▶ **Task statement**:
Transcribe the data that follows, exactly and in full.

Dataset records:
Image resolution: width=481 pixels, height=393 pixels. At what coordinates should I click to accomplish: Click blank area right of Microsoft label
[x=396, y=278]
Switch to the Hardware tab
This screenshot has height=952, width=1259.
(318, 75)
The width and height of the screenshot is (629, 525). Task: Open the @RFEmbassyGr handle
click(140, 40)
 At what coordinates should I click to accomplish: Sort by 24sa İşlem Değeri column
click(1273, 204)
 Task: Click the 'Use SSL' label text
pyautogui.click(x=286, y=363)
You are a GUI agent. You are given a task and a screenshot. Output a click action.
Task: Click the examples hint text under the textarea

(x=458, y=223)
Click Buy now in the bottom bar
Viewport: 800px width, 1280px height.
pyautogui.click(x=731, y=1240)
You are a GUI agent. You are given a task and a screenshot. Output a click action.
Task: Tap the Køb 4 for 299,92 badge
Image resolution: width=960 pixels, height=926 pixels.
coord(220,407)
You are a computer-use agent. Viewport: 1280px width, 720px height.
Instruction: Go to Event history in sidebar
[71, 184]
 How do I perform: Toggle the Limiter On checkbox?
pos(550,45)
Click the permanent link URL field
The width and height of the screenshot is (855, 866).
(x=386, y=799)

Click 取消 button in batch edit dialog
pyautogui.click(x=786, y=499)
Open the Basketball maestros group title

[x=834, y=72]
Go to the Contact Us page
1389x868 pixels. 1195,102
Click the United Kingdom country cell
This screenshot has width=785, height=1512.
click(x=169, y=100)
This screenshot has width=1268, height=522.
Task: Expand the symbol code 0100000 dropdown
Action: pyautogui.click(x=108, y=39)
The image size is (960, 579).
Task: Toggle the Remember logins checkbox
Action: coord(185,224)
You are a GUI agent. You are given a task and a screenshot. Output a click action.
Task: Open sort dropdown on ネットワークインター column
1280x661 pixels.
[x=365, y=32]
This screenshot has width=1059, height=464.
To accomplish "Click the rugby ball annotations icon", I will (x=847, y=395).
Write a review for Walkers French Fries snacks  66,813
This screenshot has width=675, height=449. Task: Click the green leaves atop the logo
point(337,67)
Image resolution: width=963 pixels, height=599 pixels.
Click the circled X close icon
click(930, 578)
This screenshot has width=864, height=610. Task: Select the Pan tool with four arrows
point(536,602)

▶ **Answer to this task**:
Image resolution: width=481 pixels, height=393 pixels. At what coordinates should I click to accomplish: Click blank area right of Microsoft label
[x=396, y=278]
Switch to the Hardware tab
This screenshot has height=952, width=1259.
(318, 75)
The width and height of the screenshot is (629, 525). Task: Open the @RFEmbassyGr handle
click(140, 40)
 At what coordinates should I click to accomplish: Sort by 24sa İşlem Değeri column
click(1273, 204)
 Task: Click the 'Use SSL' label text
pyautogui.click(x=286, y=363)
You are a GUI agent. You are given a task and a screenshot. Output a click action.
Task: Click the examples hint text under the textarea

(x=458, y=223)
Click Buy now in the bottom bar
Viewport: 800px width, 1280px height.
pyautogui.click(x=731, y=1240)
You are a GUI agent. You are given a task and a screenshot. Output a click action.
Task: Tap the Køb 4 for 299,92 badge
Image resolution: width=960 pixels, height=926 pixels.
coord(220,407)
You are a computer-use agent. Viewport: 1280px width, 720px height.
Instruction: Go to Event history in sidebar
[71, 184]
 How do I perform: Toggle the Limiter On checkbox?
pos(550,45)
Click the permanent link URL field
The width and height of the screenshot is (855, 866).
(x=386, y=799)

Click 取消 button in batch edit dialog
pyautogui.click(x=786, y=499)
Open the Basketball maestros group title

[x=834, y=72]
Go to the Contact Us page
1389x868 pixels. 1195,102
Click the United Kingdom country cell
This screenshot has width=785, height=1512.
click(x=169, y=100)
This screenshot has width=1268, height=522.
Task: Expand the symbol code 0100000 dropdown
Action: pyautogui.click(x=108, y=39)
The image size is (960, 579).
Task: Toggle the Remember logins checkbox
Action: coord(185,224)
You are a GUI agent. You are given a task and a screenshot. Output a click action.
Task: Open sort dropdown on ネットワークインター column
1280x661 pixels.
[x=365, y=32]
This screenshot has width=1059, height=464.
To accomplish "Click the rugby ball annotations icon", I will (x=847, y=395).
Write a review for Walkers French Fries snacks  66,813
This screenshot has width=675, height=449. Task: Click the green leaves atop the logo
point(337,67)
Image resolution: width=963 pixels, height=599 pixels.
Click the circled X close icon
click(930, 578)
This screenshot has width=864, height=610. Task: Select the Pan tool with four arrows
point(536,602)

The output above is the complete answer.